Notation : Il ne s'agit pas pour le correcteur de bâtir un devoir
idéal par rapport auquel l'élève sera noté.
Toute initiative judicieuse sera valorisée et, de facto,
toute restitution de connaissance... parfois même, quand
elles ne sont pas en rapport direct avec la question posée, ce
qui est contestable !
Connaître les notions de secteur primaire, secondaire et
tertiaire et les utiliser convenablement serait sans doute un "plus"
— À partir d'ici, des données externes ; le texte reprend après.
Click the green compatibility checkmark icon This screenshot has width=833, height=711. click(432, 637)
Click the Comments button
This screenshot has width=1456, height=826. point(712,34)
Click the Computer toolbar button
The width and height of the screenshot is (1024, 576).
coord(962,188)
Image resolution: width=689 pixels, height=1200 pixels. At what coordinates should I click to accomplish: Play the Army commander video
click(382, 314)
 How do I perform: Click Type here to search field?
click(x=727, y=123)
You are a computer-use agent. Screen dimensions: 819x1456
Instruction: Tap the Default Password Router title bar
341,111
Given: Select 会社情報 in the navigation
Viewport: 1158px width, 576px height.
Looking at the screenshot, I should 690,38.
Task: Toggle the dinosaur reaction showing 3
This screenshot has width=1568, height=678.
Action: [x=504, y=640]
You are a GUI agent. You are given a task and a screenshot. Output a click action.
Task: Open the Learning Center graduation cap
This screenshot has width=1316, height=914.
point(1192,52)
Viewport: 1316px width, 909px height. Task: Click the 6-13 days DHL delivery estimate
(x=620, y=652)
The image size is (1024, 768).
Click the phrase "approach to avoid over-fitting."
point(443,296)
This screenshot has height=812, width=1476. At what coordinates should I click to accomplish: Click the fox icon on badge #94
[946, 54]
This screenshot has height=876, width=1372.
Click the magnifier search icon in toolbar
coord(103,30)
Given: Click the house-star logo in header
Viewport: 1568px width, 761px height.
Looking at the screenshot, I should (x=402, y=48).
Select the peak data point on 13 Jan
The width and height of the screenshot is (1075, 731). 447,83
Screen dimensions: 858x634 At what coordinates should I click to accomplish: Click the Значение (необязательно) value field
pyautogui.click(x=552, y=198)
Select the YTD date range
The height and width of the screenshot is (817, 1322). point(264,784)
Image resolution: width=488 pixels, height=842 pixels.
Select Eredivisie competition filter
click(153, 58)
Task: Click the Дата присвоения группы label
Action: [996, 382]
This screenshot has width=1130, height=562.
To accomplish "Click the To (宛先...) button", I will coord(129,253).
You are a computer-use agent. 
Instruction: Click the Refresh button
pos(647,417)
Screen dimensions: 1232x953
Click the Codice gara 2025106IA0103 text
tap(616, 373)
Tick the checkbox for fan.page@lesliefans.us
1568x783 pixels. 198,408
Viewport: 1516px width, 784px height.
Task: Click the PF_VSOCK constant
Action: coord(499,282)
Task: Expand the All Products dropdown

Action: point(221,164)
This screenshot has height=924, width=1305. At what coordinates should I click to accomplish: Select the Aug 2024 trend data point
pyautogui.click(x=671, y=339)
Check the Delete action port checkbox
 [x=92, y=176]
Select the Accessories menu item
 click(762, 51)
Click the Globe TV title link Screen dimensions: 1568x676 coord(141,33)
appréciable, de même vous pourriez avec raison
déplorer l'absence d'indicateurs sociologiques tels que le % de
bacheliers (allongement des études,
élévation de la qualification) qui pourraient illustrer
les progrès sociaux mais expliqueraient partiellement la
stabilisation du nombre des actifs. D'autres bonifications sont
envisageables si des exemples sont cités à propos
(par exemple, celui d'André Citroën comme industriel
précurseur de la seconde révolution industrielle, de la
réclame et du "Fordisme" importés des Etats-unis).
Attention : la notion de 3ème Révolution Industrielle ne
fait pas consensus ; précisez quelle acception vous validez.
à chaque fois que vous utilisez la formule. |
Proposition d'introduction (barème : environ 3 points sur 10).
Le tableau porté à notre attention
montre l'évolution de cinq données concernant le
monde du travail en France depuis 1850 (moment du décollage de
la Seconde Révolution Industrielle ou "mutation scientifique"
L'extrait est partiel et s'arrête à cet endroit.